Material and Methods
Clinical features and planning CTs were extracted for 406 subjects single Dutch institution treated by either definitive (DCRT) or neoadjuvant (NACRT) chemoradiotherapy for locally advanced EC. These were randomly split into training (n=325) and validation (n=81). An independent test set comprised of 52 subjects previously treated in a clinical trial (CROSS ). Each GTV was defined by a qualified radiotherapy oncologist and taken “as-treated” from the RT plan.
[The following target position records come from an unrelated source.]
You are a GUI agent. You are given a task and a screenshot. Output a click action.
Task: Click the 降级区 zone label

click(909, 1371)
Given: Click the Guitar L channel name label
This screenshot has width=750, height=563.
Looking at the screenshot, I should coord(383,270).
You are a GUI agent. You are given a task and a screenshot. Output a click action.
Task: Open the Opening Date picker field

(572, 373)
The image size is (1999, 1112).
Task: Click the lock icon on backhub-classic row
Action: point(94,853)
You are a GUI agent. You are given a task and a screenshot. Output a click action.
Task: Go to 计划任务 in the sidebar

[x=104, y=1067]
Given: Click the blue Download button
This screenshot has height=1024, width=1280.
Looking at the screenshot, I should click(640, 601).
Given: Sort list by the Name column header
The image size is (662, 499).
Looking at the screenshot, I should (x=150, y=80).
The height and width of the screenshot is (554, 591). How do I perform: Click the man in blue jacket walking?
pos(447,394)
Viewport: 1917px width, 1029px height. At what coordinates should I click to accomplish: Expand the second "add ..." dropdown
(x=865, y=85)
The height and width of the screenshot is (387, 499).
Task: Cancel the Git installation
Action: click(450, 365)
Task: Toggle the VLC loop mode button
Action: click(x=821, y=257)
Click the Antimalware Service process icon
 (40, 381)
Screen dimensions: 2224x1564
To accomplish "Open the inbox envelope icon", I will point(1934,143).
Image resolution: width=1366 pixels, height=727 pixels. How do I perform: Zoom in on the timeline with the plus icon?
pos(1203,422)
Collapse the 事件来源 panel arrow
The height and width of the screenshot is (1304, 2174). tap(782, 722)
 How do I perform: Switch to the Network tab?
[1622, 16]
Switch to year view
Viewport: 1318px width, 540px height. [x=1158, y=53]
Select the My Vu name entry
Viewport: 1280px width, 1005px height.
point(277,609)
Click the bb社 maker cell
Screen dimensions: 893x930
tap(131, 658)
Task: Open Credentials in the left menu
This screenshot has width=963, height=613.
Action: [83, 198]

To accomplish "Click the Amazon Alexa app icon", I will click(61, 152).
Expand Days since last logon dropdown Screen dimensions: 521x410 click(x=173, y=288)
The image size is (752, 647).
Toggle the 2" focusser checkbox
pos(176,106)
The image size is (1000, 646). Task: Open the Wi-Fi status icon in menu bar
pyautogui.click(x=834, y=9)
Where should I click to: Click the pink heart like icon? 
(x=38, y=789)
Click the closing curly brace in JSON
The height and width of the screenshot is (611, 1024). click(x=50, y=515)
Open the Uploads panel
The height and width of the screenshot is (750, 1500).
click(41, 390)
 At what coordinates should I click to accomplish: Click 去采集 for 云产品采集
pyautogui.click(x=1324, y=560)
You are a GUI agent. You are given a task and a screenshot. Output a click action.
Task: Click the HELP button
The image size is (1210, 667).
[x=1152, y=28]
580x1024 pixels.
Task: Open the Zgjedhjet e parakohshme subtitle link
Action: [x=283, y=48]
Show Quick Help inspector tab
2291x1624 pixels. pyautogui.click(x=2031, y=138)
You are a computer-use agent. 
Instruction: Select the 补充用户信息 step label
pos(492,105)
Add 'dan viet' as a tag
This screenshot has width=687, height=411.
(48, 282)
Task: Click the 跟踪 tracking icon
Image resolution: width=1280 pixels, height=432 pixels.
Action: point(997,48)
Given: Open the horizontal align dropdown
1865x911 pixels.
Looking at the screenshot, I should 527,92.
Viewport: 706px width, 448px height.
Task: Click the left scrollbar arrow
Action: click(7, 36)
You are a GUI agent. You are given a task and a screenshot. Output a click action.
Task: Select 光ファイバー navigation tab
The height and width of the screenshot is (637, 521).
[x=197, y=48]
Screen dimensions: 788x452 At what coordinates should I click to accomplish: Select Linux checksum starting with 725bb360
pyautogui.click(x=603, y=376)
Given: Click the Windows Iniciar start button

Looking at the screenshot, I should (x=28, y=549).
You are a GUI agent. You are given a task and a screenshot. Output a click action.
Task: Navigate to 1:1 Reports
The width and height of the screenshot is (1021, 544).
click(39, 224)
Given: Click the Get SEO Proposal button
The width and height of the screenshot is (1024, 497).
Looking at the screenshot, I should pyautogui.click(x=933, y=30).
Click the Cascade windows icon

A squeeze and excitation segmentation network was trained to automatically segment GTV using an Adam optimizer and a compound (Focal and Dice) loss function. Deep features were extracted from intermediate convolutional layers using global average pooling, and used as predictors in a deep learning time-to-event network for OS. The Dice similarity coefficient (DSC) was used to quantify geometric segmentation agreement, and Harrell’s concordance index (HCI) was used to evaluate discriminative performance. Confidence intervals were estimated via bootstrap resampling.
Results
In the test set, the mean DSC was 0.72 (range 0.26-0.86). The HCI for OS at 2 years were: 0.65 (95% confidence interval 0.64-0.65), 0.66 (0.66-0.67) and 0.68 (0.68-0.69), for deep features only, clinical features only (age, sex, tumour location, treatment intent, T-stage, N-stage and tumour volume) and a combination of (clinical + deep) features, respectively.
Conclusion
Deep learning automatic segmentation was able to make a reasonable estimate of the GTV on hitherto unseen planning CT series. The deep features from segmentation taken to a deep learning survival model appear to contain prognostic information regarding OS. The combination of clinical and deep features leads to a small increase in discriminative performance.